● EXCERPTED TEXT:
+--

I think the snowplow analytics guys (again zero association) have better and
arguably more transparent/honest documentation. Particularly the whole end to
end complete process.

One of the reasons people like Excel (besides the obvious ubiquity of that
software) is that they don't have to put their data on some other service.
Some even feel it is more secure (this is perhaps somewhat false). That beings
said I don't know if I would ever trust a company hosting all my data
collection/warehouse needs like the authors of this blog. They might not do
anything bad with the data but they sure do have a lot of leverage on you once
you completely rely on them.

The other thing is the proprietary data visualization/calculation companies
will come and go. I bet Excel will still be here 20 years from now. That is
why R and SQL are also good things to learn as well.

------
nickpeterson
Another issue is that there is a massive difference between casually knowing
excel formulas and being familiar with power query/power pivot/etc cetera. I
think someone well versed in DAX expressions and other portions of excel could
probably handle a few midsized things, that said, if your dataset is gigabytes
then obviously you're going to need a specialized database or custom
programming.

+--

● ASSIGNED TASK A:
Answer these about the Excel thread:
(i) Which two things does the first commenter say are also good to learn?
(ii) How far into the future does that commenter bet Excel will still be around?
(iii) According to nickpeterson, what will you need if your dataset is gigabytes?
● ASSIGNED TASK B:
Can you write out the Excel thread word for word from "The other thing" to "programming."?
The lines that come next are separate material with no connection to the Excel thread.

● DATA:
+--

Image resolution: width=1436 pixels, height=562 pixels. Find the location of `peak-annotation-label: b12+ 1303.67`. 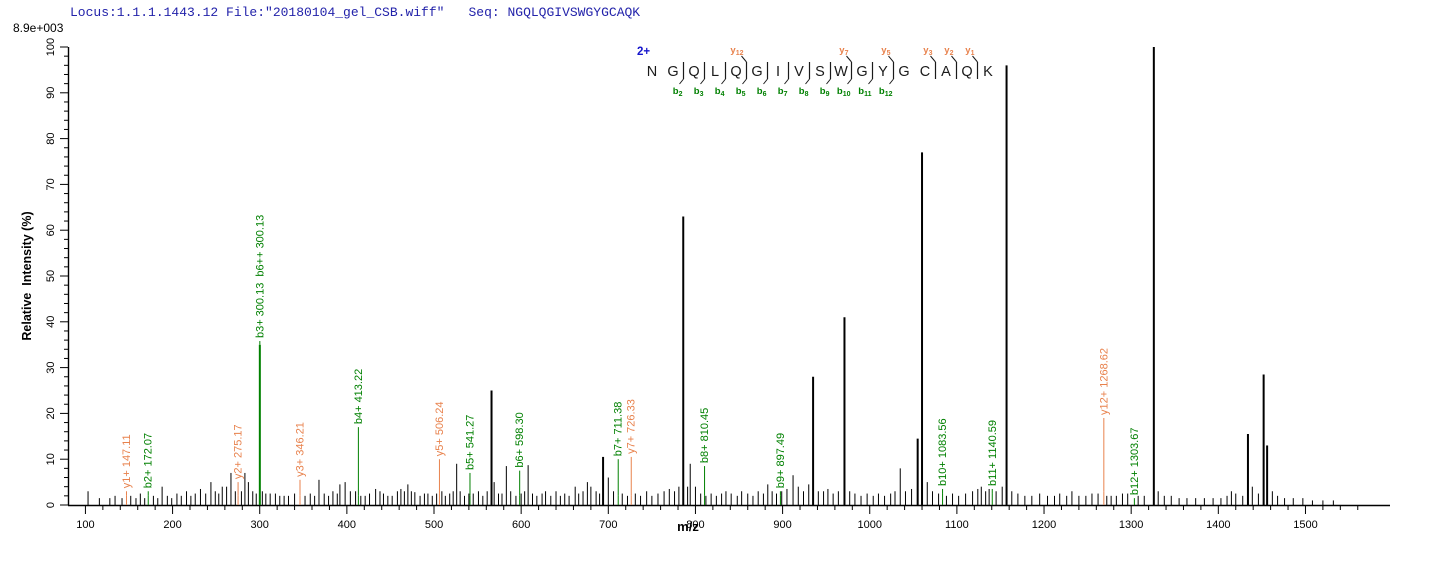

peak-annotation-label: b12+ 1303.67 is located at coordinates (1135, 462).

+--

● WRITTEN REPLY A:
(i) R and SQL
(ii) 20 years from now
(iii) A specialized database or custom programming

● WRITTEN REPLY B:
The other thing is the proprietary data visualization/calculation companies
will come and go. I bet Excel will still be here 20 years from now. That is
why R and SQL are also good things to learn as well.

------
nickpeterson
Another issue is that there is a massive difference between casually knowing
excel formulas and being familiar with power query/power pivot/etc cetera. I
think someone well versed in DAX expressions and other portions of excel could
probably handle a few midsized things, that said, if your dataset is gigabytes
then obviously you're going to need a specialized database or custom
programming.